As penas podem chegar a cinco anos de reclusão, além de multas.

A procuradora Fernanda Domingos, do grupo de ataques cibernéticos do Ministério Público de São Paulo, explica que não há uma tipificação para crimes de ódio ou intolerância no Brasil, mas diz que qualquer discurso de ódio que se enquadre nas situações descritas na lei citada anteriormente é crime.

"O discurso do ódio, mesmo quando não é crime, como a homofobia, deve ser retirado dos meios de comunicação porque ofende a dignidade da pessoa humana, princípio previsto na Constituição Federal", afirma Domingos à BBC News Brasil.

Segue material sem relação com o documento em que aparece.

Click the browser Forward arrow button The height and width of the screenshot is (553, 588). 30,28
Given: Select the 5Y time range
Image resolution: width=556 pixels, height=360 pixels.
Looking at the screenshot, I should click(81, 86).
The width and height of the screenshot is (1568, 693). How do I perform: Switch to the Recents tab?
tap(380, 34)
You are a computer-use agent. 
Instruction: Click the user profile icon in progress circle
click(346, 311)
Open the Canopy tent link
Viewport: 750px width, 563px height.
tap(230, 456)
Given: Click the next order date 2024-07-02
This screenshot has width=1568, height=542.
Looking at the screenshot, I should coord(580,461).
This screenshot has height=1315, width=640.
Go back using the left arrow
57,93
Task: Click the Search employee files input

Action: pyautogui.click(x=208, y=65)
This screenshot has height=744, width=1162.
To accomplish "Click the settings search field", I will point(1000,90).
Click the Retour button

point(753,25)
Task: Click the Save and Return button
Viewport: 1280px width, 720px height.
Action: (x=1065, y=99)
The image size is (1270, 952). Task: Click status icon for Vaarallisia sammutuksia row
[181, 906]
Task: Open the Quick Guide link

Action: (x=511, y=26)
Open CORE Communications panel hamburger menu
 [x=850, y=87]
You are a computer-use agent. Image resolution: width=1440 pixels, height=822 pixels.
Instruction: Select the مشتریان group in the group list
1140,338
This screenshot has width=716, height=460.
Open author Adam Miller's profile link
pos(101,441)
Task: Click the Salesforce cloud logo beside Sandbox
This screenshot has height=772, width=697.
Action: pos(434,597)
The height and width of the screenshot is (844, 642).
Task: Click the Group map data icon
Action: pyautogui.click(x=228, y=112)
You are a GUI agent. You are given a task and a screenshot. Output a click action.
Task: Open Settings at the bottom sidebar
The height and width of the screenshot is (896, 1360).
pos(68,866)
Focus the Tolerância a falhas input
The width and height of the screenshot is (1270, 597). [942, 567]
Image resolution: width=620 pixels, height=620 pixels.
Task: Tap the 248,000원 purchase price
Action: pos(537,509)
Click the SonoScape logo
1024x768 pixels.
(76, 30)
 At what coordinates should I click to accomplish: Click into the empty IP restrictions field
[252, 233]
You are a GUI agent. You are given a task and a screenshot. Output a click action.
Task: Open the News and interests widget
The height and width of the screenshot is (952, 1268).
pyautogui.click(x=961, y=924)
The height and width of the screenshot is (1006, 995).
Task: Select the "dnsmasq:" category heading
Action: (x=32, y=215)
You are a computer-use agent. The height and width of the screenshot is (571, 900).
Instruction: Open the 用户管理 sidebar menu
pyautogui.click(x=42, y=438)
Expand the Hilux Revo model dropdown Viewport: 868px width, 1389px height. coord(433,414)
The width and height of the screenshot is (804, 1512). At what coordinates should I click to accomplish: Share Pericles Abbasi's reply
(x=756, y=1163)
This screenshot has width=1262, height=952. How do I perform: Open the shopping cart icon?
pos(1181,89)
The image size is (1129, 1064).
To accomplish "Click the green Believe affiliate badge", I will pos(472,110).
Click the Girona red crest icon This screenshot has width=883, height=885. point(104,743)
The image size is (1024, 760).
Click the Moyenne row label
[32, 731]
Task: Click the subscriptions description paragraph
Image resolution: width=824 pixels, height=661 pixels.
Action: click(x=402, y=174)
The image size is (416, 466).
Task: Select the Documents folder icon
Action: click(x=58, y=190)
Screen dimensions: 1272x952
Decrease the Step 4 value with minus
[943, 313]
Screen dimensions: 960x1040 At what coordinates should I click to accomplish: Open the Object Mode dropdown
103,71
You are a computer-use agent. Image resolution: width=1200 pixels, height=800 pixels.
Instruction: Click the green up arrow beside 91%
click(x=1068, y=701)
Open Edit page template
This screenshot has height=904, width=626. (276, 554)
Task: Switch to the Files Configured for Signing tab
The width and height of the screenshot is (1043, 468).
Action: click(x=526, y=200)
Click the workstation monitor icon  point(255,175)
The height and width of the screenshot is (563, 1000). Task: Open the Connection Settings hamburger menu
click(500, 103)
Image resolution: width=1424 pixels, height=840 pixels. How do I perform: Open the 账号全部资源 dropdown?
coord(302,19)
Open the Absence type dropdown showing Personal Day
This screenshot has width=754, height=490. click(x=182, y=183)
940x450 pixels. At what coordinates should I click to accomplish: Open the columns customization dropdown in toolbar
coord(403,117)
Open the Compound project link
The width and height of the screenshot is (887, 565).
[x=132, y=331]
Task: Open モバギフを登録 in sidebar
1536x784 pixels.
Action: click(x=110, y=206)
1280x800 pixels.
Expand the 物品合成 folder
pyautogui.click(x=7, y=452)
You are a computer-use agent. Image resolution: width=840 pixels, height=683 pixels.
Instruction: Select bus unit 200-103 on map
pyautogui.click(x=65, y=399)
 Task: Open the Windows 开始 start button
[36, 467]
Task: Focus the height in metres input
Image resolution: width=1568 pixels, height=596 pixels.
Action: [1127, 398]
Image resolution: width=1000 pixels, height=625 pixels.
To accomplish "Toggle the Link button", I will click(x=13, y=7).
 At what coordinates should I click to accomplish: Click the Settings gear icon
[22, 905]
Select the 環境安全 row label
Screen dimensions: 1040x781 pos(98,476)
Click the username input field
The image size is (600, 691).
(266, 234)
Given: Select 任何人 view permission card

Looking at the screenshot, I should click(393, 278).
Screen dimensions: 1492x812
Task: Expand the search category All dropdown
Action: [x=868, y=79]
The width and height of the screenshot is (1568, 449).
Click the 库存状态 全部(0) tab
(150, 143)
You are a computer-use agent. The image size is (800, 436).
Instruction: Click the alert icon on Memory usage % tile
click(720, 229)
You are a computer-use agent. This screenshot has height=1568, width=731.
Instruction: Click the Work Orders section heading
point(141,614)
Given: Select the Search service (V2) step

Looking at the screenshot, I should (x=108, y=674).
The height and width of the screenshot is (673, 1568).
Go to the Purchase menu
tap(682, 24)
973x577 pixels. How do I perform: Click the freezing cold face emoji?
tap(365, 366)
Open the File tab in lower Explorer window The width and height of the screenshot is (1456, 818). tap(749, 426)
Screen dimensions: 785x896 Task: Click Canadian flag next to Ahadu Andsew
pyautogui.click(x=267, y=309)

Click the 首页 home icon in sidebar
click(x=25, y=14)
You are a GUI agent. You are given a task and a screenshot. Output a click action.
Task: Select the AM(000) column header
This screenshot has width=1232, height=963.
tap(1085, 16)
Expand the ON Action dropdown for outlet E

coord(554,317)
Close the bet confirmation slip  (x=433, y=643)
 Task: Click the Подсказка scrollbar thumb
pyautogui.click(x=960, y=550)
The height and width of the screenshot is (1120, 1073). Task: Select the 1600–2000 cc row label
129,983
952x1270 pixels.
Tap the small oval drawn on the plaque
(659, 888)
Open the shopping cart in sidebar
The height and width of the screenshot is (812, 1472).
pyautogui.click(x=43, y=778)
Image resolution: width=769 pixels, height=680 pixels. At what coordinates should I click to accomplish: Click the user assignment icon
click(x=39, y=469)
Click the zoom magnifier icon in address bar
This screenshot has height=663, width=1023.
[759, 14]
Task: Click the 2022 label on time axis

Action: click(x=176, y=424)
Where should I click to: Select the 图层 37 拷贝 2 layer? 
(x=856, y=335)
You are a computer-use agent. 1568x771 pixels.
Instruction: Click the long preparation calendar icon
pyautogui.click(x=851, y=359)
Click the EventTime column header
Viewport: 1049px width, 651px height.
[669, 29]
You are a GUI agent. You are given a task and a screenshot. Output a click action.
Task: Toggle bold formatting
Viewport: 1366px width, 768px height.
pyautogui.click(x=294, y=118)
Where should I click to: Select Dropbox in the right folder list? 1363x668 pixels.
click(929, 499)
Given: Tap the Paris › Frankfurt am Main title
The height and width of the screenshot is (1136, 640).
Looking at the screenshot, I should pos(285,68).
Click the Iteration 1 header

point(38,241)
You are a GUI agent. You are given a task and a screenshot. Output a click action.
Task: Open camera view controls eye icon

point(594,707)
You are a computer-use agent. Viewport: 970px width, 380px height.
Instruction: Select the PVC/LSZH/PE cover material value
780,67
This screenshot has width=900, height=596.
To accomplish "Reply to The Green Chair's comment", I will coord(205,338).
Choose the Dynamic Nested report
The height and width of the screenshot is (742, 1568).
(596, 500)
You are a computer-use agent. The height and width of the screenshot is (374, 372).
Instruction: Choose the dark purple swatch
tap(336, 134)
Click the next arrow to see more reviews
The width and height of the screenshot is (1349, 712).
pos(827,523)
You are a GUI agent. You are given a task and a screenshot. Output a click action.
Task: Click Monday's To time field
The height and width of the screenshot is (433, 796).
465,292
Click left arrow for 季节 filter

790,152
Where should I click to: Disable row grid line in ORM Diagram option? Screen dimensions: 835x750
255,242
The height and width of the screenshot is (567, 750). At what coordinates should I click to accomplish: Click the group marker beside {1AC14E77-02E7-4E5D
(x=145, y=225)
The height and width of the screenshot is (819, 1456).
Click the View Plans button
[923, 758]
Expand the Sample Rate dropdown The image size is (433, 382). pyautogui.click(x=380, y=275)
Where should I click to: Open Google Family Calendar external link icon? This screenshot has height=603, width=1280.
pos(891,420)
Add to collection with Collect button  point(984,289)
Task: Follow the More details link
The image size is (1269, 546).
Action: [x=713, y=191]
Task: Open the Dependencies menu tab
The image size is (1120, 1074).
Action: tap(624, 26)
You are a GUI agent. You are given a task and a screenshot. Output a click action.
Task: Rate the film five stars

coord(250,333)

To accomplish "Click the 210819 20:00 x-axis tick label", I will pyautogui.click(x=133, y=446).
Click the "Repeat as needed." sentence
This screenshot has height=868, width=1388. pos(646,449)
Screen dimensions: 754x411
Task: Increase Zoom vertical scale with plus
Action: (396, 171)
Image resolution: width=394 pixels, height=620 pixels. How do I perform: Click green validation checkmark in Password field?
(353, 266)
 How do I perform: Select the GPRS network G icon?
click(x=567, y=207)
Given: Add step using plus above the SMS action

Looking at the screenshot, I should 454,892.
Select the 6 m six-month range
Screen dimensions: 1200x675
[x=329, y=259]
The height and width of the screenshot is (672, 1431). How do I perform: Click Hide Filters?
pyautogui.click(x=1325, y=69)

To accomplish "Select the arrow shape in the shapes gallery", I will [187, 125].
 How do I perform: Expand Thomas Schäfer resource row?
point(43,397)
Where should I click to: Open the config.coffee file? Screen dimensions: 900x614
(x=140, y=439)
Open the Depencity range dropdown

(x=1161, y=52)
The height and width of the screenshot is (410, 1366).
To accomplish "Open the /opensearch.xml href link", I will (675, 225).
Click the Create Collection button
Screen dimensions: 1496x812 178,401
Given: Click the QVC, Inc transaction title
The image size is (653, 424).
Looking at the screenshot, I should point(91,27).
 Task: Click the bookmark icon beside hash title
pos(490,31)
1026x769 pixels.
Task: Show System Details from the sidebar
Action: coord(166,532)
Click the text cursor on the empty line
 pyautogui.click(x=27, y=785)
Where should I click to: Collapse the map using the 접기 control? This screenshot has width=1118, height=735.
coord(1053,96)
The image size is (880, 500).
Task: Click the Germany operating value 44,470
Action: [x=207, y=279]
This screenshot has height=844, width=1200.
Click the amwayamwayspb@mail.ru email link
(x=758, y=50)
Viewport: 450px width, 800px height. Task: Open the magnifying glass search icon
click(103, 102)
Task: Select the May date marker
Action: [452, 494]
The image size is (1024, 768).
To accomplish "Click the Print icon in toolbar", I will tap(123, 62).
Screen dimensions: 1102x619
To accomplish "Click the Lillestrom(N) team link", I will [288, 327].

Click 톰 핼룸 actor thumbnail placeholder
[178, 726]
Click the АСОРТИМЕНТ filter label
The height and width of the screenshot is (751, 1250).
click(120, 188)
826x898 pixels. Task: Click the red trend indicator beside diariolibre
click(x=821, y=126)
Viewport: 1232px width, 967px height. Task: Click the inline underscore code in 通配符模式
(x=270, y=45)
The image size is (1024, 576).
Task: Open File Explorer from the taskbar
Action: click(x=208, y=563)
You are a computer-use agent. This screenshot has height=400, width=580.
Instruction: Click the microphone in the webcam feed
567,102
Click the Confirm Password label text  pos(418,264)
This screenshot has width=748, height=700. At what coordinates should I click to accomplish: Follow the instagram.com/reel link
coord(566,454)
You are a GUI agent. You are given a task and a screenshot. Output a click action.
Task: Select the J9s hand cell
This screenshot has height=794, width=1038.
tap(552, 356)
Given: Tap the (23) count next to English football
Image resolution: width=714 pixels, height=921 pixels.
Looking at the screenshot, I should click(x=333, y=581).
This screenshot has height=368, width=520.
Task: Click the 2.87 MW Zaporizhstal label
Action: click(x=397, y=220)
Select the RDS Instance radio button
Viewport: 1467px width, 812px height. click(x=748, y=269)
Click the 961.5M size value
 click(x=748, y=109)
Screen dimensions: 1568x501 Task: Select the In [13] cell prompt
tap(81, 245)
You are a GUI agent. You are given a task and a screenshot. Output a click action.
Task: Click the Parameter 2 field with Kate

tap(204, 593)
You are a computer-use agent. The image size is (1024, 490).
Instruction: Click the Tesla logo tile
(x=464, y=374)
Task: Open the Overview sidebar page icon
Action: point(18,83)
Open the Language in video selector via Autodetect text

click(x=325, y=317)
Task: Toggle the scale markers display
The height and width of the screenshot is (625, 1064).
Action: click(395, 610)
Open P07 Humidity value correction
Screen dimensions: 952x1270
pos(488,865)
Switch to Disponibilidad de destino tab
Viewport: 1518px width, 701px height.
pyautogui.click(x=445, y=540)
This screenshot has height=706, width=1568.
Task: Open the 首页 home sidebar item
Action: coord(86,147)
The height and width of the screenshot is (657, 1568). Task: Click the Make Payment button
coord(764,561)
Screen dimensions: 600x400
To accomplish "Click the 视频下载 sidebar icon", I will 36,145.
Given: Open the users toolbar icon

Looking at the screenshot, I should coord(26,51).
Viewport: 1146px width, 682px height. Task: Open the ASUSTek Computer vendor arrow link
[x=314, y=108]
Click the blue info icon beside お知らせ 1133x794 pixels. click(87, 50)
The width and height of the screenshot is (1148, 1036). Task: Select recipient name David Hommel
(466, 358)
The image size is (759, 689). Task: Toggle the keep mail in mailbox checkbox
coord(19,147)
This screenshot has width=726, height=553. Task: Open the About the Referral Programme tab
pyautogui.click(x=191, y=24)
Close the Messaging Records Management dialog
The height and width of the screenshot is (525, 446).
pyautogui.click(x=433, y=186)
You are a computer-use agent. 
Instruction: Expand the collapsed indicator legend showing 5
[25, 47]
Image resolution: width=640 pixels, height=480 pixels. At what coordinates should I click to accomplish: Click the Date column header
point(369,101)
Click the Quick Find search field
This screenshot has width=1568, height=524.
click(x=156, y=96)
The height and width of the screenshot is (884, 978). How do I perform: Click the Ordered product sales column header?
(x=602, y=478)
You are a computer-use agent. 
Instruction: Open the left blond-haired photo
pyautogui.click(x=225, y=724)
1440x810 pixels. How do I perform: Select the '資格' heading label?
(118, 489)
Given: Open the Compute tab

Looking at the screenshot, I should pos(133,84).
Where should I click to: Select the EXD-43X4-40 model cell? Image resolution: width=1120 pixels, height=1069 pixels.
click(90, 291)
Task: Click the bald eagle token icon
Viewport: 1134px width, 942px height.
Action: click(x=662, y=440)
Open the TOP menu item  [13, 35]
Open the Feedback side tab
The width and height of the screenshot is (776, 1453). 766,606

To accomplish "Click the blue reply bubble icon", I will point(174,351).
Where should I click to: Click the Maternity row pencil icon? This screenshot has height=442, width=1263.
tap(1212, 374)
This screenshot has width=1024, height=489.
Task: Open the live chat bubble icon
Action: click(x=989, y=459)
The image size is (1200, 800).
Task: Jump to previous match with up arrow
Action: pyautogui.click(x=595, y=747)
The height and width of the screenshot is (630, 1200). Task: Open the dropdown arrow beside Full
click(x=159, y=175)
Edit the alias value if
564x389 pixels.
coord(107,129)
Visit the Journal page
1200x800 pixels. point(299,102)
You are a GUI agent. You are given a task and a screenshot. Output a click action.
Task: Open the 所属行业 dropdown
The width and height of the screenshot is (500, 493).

A procuradora reforça que nem todos os comentários que as pessoas considerem de mau gosto ou preconceituosos são necessariamente criminosos, ou incitam, por exemplo, a violência.

"Com essa questão da polarização da eleição, por exemplo, fazemos ponderação para separar o que é liberdade de expressão, mesmo que de mau gosto, do que é crime de ódio. Para ver o que é picuinha, piada de mau gosto, e o que é mesmo delito de discriminação e ódio. Em 2010, aquele tuíte daquela estudante, Mayara, era crime", fala.

A procuradora se refere ao caso da então estudante de direito Mayara Petruso, que, no pleito de 2010, tuitou "Nordestino não é gente. Faça um favor SP, mate um nordestino afogado".

Petruso foi julgada e condenada a 1 ano, 5 meses e 15 dias de prisão, convertidos em trabalho social.

A procuradora diz que o Ministério Público faz uma triagem de todas as denúncias enviadas pela SaferNet, mesmo que isso demore um tempo.

As que são investigadas primeiramente, segundo ela, possuem conteúdos que incitam a violência física.

"Colhemos provas, buscamos os dados dos Ips (Internet protocol, a identificação de cada computador), tiramos fotos, fazemos tudo. Após uma triagem inicial, podemos ou não abrir inquérito policial e pedir busca e apreensão do computador ou outro equipamento de onde o post/vídeo tenha sido feito", diz Domingos.

"Se há flagrante, se o tuíte, por exemplo, está no computador ou no celular da pessoa, ela vai presa na hora", explica.

Domingos, no entanto, não sabe detalhar quantas das denúncias recebidas por meio da SaferNet acabam sendo investigadas e tendo inquérito instaurado pelo Ministério Público.